Educadores(as) relembram o 30 de Agosto mobilizados para novas conquistas

Educadores(as) relembram o 30 de Agosto mobilizados para novas conquistas

Ato diante do Palácio marcou os 33 anos do ataque a professores(as) pela cavalaria da Polícia Militar, a mando do então governador Álvaro Dias

Rosas, cruzes e bombas (desta vez cenográficas) lembraram nesta segunda-feira (30) os 33 anos do Massacre do Centro Cívico, quando em 1988 o então governador Álvaro Dias tocou a cavalaria em cima dos(as) professores(as) que se manifestavam em defesa da Educação.

“Quero saudar e reconhecer os(as) que lutaram aqui há 33 anos. Alguns estão nessa praça, muitos(as) nos acompanham pelas redes sociais, outros(as) já nos deixaram”, disse o presidente da APP-Sindicato, professor Hermes Leão.

Ele endereçou uma saudação especial aos estudantes paranaenses, representados pelos dirigentes Taís Gonçalves e Paulo Vieira.

“Essa nova geração tem o compromisso de empenhar a bandeira de luta como fez a geração dos anos 80. Estamos aqui hoje para dizer Álvaro Dias nunca mais, Beto Richa nunca mais. E dizer ao governador Ratinho Jr que ele precisa respeitar e valorizar a educação do Paraná, sem a qual não há desenvolvimento nem justiça social possível”, completou.

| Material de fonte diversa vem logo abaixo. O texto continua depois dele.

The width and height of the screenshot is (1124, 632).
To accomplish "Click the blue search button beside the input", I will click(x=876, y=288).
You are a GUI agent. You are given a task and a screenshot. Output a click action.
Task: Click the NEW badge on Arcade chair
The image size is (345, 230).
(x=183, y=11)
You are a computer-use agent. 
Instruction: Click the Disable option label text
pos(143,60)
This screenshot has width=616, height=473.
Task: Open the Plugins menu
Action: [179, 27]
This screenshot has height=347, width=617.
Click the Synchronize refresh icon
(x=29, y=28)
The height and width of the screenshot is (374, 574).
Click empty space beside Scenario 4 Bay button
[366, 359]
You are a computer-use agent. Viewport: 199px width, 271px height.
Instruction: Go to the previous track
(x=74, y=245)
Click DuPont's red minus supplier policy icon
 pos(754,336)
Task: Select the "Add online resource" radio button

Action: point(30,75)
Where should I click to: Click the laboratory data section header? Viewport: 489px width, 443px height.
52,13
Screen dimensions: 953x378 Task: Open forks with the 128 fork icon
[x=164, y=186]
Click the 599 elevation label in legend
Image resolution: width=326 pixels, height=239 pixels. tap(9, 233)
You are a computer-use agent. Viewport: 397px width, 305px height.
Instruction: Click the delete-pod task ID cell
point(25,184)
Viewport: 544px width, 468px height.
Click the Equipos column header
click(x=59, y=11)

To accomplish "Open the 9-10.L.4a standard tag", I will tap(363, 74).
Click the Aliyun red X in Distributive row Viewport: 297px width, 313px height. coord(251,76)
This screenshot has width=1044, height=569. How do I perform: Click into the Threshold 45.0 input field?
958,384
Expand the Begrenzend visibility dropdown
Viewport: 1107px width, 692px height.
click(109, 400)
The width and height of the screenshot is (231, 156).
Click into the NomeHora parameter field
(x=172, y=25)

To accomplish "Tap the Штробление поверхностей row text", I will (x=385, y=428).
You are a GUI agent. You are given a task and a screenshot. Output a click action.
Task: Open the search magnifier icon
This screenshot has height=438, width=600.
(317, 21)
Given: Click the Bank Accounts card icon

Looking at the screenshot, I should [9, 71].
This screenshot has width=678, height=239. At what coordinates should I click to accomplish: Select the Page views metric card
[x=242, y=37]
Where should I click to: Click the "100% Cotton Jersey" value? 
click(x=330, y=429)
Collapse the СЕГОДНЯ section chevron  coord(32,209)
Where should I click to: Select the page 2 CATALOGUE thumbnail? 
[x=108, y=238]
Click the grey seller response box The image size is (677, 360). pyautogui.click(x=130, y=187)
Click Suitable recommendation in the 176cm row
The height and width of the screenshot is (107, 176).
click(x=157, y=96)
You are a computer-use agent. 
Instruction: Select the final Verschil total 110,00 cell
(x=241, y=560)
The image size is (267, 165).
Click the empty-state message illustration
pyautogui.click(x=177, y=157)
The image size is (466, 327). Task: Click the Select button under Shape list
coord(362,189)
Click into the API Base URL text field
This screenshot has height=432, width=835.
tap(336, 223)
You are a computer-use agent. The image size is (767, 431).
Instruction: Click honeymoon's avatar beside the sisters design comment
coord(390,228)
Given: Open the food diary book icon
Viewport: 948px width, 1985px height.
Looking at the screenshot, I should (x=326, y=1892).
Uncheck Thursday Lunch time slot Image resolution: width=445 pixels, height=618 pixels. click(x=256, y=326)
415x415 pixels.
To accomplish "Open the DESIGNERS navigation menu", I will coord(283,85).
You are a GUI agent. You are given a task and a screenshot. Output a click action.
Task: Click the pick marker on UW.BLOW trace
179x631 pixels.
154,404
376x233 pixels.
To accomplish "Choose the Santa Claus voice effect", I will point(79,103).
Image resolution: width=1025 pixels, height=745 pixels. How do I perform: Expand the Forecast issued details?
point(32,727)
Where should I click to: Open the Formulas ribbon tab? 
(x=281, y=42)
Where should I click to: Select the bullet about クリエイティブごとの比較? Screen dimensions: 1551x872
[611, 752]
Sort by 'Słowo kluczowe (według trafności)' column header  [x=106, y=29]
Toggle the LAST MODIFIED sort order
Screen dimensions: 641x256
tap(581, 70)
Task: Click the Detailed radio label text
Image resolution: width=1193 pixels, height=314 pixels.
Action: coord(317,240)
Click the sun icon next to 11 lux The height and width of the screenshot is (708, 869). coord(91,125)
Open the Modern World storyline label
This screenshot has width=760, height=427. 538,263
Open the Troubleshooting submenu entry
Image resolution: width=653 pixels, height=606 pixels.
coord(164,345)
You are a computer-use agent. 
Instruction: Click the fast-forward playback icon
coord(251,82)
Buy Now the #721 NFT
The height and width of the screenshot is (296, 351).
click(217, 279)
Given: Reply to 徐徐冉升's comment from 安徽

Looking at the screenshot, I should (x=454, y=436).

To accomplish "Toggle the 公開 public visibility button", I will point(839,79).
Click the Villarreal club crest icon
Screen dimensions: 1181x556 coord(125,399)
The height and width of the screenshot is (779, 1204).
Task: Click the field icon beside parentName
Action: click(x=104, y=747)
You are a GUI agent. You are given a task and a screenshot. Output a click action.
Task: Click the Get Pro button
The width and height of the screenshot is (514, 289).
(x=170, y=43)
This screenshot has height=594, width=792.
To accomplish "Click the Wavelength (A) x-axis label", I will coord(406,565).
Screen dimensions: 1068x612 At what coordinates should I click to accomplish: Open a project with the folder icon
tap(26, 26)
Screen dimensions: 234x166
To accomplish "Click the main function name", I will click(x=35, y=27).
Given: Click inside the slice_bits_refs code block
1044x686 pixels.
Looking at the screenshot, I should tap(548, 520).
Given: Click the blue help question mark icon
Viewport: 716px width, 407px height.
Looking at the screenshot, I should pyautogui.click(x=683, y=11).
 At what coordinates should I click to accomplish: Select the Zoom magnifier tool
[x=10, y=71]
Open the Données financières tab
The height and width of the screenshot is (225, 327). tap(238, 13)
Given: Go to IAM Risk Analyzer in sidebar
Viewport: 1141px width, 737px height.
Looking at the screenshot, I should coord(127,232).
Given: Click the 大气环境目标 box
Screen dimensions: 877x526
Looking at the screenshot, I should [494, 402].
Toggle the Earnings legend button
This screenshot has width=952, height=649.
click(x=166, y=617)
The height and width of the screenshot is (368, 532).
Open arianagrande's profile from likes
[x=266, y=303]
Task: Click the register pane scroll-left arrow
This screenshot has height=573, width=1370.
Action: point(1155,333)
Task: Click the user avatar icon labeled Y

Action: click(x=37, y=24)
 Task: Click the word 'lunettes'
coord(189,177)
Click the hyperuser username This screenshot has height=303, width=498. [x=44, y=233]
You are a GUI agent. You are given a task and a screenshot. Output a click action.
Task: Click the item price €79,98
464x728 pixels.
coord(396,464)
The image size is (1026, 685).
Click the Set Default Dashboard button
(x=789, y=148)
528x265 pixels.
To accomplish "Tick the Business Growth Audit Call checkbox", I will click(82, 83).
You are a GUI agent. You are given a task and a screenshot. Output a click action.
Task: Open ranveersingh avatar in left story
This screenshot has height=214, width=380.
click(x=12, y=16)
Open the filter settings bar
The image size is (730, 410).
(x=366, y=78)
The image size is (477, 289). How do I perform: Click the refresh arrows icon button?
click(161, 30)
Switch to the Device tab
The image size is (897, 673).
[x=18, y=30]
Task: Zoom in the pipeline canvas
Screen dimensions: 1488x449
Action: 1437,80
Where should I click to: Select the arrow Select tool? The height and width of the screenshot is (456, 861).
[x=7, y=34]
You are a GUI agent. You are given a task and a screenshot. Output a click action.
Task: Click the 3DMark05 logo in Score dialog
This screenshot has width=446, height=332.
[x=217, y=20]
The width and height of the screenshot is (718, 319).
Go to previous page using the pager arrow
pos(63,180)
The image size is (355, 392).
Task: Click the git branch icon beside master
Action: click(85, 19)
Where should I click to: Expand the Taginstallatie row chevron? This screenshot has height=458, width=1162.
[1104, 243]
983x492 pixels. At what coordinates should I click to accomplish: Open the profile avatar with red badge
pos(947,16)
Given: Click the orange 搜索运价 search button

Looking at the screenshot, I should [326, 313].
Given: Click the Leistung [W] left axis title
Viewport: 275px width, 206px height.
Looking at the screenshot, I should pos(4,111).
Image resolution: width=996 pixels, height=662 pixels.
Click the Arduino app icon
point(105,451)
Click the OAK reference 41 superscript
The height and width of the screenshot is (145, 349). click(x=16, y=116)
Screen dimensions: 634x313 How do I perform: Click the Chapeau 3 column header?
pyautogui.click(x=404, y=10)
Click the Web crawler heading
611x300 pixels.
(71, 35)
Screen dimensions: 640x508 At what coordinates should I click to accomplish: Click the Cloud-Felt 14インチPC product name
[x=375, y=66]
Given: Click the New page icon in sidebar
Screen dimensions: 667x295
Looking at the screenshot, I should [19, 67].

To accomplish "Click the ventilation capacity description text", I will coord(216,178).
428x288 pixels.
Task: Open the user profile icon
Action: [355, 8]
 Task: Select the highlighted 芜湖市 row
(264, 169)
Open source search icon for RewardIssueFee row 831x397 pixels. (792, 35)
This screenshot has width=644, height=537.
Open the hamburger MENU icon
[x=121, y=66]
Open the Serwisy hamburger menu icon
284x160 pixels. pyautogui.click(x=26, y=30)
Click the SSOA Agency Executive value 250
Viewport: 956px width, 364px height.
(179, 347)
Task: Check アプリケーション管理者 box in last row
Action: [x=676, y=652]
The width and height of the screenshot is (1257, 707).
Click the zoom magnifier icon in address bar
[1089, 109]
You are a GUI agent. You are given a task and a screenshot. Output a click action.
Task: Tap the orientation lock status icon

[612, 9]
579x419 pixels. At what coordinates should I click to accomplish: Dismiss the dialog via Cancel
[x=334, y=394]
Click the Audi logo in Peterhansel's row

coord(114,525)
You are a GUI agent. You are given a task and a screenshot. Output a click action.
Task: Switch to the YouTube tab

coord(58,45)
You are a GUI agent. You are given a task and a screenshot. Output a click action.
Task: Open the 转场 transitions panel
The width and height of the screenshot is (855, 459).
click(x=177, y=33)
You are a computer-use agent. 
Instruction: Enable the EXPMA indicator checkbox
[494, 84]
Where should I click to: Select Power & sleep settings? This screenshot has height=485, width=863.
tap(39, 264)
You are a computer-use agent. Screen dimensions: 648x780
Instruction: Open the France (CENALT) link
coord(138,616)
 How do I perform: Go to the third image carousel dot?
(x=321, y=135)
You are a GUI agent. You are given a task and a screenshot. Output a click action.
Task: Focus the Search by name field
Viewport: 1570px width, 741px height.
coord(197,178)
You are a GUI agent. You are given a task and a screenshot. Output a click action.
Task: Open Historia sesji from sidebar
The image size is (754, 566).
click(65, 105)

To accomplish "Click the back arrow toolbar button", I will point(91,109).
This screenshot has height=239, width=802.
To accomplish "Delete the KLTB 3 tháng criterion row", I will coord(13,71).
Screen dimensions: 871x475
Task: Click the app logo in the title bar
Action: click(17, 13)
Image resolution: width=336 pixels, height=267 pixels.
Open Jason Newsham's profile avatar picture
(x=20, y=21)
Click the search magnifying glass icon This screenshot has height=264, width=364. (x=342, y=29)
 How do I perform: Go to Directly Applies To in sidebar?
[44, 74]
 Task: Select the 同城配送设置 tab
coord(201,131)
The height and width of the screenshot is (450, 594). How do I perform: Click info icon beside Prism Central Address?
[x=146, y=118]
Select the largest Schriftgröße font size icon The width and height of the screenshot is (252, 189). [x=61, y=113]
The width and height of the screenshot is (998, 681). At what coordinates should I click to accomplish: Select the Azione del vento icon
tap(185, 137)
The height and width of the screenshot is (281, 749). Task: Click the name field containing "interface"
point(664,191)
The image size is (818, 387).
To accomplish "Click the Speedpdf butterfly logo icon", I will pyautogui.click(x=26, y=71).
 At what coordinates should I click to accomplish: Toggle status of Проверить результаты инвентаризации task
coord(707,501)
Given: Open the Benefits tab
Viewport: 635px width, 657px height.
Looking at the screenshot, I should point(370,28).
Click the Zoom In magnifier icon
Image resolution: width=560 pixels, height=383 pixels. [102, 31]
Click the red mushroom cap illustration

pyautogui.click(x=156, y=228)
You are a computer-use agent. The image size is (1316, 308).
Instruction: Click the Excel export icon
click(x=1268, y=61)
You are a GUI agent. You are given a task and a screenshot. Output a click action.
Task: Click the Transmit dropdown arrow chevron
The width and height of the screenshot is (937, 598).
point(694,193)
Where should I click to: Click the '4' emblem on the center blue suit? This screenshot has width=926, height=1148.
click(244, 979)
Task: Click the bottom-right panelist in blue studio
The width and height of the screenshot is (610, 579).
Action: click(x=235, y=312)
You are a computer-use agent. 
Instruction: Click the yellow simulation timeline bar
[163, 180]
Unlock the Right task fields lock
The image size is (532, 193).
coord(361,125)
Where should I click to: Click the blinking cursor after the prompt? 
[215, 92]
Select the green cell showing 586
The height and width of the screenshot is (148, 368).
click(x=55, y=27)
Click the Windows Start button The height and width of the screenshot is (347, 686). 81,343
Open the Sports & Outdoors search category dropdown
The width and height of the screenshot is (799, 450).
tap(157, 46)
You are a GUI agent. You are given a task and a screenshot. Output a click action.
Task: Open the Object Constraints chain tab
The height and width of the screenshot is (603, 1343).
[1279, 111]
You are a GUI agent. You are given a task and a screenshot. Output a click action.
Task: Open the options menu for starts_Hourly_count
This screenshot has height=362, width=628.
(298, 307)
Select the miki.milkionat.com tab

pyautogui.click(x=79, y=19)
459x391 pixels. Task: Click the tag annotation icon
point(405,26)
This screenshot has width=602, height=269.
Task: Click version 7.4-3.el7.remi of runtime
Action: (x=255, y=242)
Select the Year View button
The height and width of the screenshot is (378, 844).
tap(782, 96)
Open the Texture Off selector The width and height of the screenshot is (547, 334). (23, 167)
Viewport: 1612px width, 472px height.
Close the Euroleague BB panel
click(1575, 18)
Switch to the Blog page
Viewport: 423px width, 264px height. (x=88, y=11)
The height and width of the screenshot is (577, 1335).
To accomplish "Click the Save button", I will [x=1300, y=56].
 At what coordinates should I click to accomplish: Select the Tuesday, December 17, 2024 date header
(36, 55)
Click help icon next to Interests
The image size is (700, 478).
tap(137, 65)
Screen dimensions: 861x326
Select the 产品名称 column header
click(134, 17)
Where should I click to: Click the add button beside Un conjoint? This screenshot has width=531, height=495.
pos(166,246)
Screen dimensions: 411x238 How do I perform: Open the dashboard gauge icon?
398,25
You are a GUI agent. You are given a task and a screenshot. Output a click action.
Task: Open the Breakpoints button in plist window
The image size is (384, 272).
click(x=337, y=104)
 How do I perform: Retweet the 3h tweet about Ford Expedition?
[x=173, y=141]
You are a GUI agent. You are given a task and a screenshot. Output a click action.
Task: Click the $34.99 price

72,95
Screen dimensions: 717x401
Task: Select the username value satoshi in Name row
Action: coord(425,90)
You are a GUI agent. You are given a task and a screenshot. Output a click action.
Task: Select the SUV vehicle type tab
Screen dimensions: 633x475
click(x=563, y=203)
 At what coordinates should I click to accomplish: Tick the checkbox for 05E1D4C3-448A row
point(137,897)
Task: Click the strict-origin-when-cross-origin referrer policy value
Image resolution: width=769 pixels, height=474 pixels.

Leão reafirmou que só a educação pública de qualidade, com respeito e valorização dos(as) trabalhadores(as), dos(as) estudantes e da gestão democrática da escola, é capaz de desenvolver econômica e socialmente o Paraná e o Brasil.

“Estamos fazendo esse ato de representação, reduzido, em função do período de pandemia, para marcar um dia de mobilização. Viemos de um período de greve em defesa da vida e a história precisa ser sempre contada, pois temos um País que precisa mergulhar em seu processo histórico, porque continuamos numa república de muita violência, de muita desigualdade e de muita falta de respeito em geral”, analisou o presidente da APP.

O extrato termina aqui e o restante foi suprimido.